The few ‘yes’ responses you manage to secure often come from low-paying clients, offering short-term contracts that offer little financial sustenance for your marketing agency.

If this sounds familiar, chances are your marketing proposal is holding you back. To secure lucrative, long-term clients, and turn those rejections into affirmative responses, you need a killer marketing proposal. 80% of marketing agencies compete for 20% of clients. To get ahead in this industry, your proposal needs to convincingly demonstrate how your skills and experience can meet the client’s individual marketing needs. Achieving this in a succinct, well-structured email is key to securing new clients.

Focus on Your Client’s Needs

The difference between an average marketing proposal and a strong proposal is often that an average proposal will focus on your strengths, while a strong proposal will focus on your client’s needs.

Your skills, awards, achievements and past experience are all relevant, but how can this be of direct benefit to the client? Tie your experience and skills into how it can add value to your client’s marketing needs to boost your proposal and clearly illustrate how you can be of use.

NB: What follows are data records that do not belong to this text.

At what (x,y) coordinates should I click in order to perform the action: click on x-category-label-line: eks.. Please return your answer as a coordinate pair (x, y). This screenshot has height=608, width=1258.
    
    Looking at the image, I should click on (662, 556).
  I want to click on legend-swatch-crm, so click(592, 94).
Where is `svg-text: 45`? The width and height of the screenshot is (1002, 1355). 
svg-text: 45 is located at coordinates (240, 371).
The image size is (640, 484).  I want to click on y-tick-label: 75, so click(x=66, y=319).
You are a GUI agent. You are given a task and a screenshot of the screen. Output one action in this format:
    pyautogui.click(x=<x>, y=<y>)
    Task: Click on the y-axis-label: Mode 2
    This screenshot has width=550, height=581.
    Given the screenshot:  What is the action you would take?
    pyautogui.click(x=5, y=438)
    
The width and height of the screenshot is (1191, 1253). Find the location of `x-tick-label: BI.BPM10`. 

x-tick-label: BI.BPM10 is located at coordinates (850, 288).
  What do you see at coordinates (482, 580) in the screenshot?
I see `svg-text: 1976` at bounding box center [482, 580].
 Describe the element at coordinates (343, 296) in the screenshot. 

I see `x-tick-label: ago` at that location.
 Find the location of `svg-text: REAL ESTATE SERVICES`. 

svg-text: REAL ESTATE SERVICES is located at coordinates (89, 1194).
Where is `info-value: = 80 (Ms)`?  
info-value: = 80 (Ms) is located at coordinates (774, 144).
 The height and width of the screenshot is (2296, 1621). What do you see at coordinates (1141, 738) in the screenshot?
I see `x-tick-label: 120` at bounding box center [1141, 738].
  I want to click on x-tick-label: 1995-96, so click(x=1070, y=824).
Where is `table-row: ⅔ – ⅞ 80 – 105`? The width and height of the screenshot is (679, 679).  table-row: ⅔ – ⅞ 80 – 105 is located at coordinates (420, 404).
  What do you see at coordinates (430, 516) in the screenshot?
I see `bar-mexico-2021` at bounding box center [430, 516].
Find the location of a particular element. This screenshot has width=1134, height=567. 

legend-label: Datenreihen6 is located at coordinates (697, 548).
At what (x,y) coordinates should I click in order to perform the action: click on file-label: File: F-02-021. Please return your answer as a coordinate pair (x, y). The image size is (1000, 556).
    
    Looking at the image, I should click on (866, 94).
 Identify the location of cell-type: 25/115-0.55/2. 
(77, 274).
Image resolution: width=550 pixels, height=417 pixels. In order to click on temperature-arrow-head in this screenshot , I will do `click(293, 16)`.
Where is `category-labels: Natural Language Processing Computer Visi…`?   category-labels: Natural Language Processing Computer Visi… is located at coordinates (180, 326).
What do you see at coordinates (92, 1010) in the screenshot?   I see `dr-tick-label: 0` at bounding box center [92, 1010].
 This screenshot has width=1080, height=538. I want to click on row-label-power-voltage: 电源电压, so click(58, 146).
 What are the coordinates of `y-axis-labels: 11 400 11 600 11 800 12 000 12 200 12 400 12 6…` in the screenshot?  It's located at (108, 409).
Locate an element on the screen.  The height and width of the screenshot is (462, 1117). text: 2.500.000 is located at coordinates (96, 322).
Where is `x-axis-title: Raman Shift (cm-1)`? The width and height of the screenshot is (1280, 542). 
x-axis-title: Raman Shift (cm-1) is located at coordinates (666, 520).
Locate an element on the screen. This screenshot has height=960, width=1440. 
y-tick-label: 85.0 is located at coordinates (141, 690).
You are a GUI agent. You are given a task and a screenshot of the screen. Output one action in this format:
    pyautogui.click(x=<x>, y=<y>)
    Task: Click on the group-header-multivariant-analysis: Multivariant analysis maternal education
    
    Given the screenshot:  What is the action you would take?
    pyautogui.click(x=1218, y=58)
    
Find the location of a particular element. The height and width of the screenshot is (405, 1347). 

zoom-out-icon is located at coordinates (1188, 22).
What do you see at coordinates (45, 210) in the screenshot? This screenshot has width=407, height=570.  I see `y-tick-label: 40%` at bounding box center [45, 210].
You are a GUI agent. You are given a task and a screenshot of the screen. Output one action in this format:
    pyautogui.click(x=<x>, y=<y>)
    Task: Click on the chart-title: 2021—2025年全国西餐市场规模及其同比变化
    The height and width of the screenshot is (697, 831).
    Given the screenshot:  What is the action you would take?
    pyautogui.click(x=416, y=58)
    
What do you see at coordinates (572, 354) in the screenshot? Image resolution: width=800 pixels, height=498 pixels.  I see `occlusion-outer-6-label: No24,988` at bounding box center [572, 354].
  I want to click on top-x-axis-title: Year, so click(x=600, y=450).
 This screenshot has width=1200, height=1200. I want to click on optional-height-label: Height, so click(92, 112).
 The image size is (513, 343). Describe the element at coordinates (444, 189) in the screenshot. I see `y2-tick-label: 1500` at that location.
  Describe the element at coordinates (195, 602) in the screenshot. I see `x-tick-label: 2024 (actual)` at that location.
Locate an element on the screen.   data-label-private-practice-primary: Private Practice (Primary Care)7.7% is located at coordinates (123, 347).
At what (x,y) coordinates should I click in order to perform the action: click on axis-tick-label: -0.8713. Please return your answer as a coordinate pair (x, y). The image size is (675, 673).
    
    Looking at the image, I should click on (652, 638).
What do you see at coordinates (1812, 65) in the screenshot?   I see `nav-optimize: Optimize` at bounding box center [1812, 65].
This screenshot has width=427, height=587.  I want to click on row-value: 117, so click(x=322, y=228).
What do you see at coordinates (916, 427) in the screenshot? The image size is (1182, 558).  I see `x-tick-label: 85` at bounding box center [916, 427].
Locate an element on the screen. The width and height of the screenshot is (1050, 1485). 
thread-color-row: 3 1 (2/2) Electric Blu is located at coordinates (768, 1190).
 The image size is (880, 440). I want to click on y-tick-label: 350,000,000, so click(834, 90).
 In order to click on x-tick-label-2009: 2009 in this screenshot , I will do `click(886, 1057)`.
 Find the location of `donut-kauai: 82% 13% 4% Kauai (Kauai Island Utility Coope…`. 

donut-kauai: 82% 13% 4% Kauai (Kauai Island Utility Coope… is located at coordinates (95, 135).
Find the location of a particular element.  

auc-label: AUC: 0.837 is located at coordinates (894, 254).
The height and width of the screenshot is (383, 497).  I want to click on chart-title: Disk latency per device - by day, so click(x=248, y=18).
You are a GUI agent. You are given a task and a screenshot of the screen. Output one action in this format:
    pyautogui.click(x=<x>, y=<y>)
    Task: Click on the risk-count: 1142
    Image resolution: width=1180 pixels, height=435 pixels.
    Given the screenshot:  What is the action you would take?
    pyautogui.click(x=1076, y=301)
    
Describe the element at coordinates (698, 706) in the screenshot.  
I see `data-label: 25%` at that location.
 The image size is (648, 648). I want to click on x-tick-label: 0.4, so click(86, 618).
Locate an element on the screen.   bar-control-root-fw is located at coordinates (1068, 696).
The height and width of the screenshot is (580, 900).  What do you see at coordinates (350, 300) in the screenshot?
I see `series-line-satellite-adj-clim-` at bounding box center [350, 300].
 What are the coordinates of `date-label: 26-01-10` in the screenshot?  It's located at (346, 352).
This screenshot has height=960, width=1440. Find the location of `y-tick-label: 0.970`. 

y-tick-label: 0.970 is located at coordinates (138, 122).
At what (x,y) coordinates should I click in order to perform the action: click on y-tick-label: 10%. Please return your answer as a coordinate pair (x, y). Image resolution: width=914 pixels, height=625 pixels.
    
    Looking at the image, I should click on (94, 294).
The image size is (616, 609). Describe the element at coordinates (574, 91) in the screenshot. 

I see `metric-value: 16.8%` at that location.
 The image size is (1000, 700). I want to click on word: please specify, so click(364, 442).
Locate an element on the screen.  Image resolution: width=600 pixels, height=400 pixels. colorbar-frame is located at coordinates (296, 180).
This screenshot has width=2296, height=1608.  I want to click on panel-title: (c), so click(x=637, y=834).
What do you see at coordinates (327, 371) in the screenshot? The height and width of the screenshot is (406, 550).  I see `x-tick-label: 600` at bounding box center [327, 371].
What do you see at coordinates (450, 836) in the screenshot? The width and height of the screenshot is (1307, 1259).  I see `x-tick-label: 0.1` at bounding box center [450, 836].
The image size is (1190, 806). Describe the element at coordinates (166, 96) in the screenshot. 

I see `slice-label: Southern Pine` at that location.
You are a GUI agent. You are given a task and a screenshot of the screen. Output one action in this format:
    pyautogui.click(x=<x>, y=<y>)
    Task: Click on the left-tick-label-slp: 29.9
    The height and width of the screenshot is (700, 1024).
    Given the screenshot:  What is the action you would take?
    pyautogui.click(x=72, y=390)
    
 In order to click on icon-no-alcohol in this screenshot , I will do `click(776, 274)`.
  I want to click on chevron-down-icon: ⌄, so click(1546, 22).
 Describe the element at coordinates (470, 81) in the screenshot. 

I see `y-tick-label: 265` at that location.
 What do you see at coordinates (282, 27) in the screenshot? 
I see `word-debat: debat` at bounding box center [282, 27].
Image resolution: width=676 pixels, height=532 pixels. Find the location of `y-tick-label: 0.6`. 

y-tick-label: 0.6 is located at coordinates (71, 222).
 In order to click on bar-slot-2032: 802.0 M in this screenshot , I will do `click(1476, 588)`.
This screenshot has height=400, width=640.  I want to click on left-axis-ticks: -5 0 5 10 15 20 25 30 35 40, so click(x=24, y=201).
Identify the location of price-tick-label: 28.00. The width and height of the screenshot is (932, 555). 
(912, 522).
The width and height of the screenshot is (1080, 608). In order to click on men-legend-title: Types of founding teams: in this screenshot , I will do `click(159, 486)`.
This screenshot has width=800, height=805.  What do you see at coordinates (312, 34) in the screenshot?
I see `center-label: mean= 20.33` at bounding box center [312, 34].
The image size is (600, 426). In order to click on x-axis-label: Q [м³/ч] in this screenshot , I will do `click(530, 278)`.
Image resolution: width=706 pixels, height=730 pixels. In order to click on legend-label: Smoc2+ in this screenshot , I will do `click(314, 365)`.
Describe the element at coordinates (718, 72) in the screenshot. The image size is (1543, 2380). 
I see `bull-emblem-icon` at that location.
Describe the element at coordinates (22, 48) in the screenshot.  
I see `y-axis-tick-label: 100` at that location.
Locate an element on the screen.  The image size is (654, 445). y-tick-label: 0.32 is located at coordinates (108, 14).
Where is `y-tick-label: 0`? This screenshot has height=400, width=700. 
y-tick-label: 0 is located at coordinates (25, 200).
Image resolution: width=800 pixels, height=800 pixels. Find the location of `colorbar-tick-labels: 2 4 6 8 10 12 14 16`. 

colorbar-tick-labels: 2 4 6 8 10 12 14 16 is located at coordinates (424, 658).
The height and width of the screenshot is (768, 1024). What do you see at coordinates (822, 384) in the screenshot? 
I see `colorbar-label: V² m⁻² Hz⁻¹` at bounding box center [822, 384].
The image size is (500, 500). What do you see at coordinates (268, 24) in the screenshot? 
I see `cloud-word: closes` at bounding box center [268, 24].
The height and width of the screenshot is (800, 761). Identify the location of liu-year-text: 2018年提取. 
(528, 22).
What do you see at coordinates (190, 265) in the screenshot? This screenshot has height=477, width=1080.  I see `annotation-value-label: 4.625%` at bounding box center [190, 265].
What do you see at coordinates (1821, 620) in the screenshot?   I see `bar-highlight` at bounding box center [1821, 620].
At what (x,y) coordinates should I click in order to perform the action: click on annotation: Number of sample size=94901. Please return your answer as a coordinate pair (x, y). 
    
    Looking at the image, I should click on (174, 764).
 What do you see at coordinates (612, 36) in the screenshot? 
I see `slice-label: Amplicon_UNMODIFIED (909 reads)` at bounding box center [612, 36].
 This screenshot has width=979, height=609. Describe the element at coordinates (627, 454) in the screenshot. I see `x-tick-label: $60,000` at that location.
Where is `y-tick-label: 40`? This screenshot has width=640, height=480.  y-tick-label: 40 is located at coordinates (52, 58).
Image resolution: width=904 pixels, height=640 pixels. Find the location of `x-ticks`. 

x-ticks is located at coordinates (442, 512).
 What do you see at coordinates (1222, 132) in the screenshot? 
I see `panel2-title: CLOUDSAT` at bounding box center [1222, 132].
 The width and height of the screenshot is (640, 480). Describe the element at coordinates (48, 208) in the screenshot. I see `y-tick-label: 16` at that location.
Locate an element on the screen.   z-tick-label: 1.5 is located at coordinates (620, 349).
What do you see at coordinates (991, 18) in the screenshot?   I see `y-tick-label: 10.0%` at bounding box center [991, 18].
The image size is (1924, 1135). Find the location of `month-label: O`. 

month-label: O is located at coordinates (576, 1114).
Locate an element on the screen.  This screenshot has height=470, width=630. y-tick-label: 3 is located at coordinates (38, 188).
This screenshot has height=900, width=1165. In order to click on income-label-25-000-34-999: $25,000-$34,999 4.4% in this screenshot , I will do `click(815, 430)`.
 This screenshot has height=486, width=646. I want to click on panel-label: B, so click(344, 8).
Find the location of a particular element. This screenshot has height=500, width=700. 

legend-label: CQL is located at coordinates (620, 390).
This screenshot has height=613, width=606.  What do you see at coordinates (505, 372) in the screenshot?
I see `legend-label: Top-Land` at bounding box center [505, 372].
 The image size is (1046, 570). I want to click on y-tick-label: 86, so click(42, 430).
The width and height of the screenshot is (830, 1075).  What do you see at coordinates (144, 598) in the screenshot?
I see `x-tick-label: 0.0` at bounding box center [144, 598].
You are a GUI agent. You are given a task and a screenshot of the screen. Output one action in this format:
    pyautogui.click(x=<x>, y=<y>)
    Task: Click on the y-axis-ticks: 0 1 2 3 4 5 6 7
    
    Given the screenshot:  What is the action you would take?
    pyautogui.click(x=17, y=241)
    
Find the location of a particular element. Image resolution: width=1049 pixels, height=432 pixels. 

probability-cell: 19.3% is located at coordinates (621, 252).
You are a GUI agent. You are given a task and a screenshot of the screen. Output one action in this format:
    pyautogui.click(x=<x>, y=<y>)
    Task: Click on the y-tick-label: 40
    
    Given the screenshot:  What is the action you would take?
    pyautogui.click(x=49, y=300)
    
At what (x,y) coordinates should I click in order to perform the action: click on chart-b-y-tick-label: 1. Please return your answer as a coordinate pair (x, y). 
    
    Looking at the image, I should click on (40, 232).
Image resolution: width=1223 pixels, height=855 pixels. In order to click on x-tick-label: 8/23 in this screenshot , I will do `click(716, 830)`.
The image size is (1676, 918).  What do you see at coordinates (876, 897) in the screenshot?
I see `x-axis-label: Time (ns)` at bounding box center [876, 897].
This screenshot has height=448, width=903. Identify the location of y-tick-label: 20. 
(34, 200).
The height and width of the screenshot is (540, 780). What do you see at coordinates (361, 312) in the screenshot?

This effectively demonstrates that you have done your homework and genuinely have the customer’s best interests at heart. It also shows an understanding of the industry that they are in, familiarity with what their competitors are doing, and a clear strategy for tackling the challenges they face.

Offer Deliverables

Plenty of poorly written, generic marketing proposals will make vague promises to ‘increase sales’, or ‘boost brand awareness’. The best marketing proposals that secure the most lucrative clients offer specific, deliverable goals.

If you think that a short video shared across social media would benefit the customer and help increase brand awareness, include this in your proposal. Tell the customer that part of your strategy would be to produce a 30-second short. If you think that the company could benefit from a visual overhaul, tell them that you intend to design a new logo and bring the company website in line with the new aesthetic.

This helps the company see, not just the end goal— to boost sales— but how you will achieve the goal and where their money will be spent.

Use a Template for Structure

Proposals that leap erratically from one topic to another can feel disjointed and disorganized. Establishing a clear flow and structure will allow your professionalism and organizational prowess to come through to new clients.

Use a template to provide structure. Many seasoned industry professionals have made templates freely available online. You can find a template designed to secure higher conversions with qwilr’s marketing proposal templates.

Stay on Topic

Top companies receive hundreds, if not thousands, of marketing proposals every year. As a result, your clients will have very little patience for proposals that offer unnecessary information.

Every sentence of your proposal should be crafted to convey as much meaning and information in as few words as possible. Strip away redundant information and stay on topic at all times.